Hi,
While upgrading our version of the engine to 5.5.4 I was reading through the LearningAgents code and noticed FEpisodeBuffer::GetRewards() seems to use the incorrect index for fetching rewards, where it does RewardArrays[RewardId][RewardId] instead of RewardArrays[RewardId][InstanceIdx]. Notice that PushRewards() uses RewardArrays[RewardId][InstanceIdx]. Also the other Get/Push functions use the InstanceIdx in the same way PushRewards() does, making this more suspicious.

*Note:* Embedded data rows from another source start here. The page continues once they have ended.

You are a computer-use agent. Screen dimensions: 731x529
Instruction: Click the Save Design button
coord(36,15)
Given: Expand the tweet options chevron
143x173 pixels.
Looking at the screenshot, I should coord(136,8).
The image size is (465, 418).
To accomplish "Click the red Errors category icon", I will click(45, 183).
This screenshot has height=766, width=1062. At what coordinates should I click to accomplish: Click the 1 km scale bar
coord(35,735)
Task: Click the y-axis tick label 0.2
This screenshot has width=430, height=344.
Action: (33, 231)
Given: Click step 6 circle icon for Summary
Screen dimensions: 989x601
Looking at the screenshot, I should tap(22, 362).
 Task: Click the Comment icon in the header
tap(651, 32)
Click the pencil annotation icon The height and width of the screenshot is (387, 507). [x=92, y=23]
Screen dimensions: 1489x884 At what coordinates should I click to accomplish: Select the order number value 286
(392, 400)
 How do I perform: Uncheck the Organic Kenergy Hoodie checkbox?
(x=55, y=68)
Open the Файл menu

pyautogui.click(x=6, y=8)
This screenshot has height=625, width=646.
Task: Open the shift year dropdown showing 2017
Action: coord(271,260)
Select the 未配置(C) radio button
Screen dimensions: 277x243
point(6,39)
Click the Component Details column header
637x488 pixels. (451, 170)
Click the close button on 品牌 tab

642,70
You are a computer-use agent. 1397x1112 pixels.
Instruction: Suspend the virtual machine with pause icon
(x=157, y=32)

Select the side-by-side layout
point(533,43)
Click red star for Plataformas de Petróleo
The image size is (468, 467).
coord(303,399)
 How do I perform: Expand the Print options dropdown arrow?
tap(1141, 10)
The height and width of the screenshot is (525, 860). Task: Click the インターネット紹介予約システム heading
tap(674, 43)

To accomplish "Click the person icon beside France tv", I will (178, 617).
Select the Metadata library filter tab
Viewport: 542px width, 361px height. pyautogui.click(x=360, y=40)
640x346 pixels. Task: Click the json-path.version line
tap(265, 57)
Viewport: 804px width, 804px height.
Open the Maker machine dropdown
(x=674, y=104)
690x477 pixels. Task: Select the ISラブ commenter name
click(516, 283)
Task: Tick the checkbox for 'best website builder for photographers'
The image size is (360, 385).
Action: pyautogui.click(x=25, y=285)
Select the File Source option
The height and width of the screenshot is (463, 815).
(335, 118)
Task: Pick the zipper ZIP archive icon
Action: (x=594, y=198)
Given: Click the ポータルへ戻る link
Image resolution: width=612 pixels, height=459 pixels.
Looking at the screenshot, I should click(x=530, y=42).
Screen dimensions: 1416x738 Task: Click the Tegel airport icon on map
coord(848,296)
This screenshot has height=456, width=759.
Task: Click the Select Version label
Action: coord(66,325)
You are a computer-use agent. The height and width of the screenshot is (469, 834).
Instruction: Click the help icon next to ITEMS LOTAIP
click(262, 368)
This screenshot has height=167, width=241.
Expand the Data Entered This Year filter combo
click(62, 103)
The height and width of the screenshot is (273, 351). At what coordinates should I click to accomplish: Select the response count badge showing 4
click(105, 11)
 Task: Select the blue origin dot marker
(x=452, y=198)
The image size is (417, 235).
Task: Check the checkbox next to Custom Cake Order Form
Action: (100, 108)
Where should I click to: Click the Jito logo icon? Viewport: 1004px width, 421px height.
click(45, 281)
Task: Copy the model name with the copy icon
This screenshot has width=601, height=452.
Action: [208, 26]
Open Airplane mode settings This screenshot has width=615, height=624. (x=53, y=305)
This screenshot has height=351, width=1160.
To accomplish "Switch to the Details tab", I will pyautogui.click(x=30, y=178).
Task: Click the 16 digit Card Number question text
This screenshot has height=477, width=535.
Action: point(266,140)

`const TLearningArrayView<2, const float> FEpisodeBuffer::GetRewards(const int32 RewardId, const int32 InstanceIdx) const
{
UE_LEARNING_CHECKF(RewardId >= 0 && RewardId < RewardArrays.Num(), TEXT(“Reward id invalid!”));
// vvvvvvvv Should be InstanceIdx?
return RewardArrays[RewardId][RewardId].Slice(0, EpisodeStepNums[InstanceIdx]);
}`
As an aside, the whole reason we are doing this is to be able to calculate the same experience stats that the python script does - specifically the avg_reward and avg_reward_sum. Ideally this calculation would be made in C++ and passed to python so we could retrieve it instead of attempting to redo the calculation ourselves.
Thanks!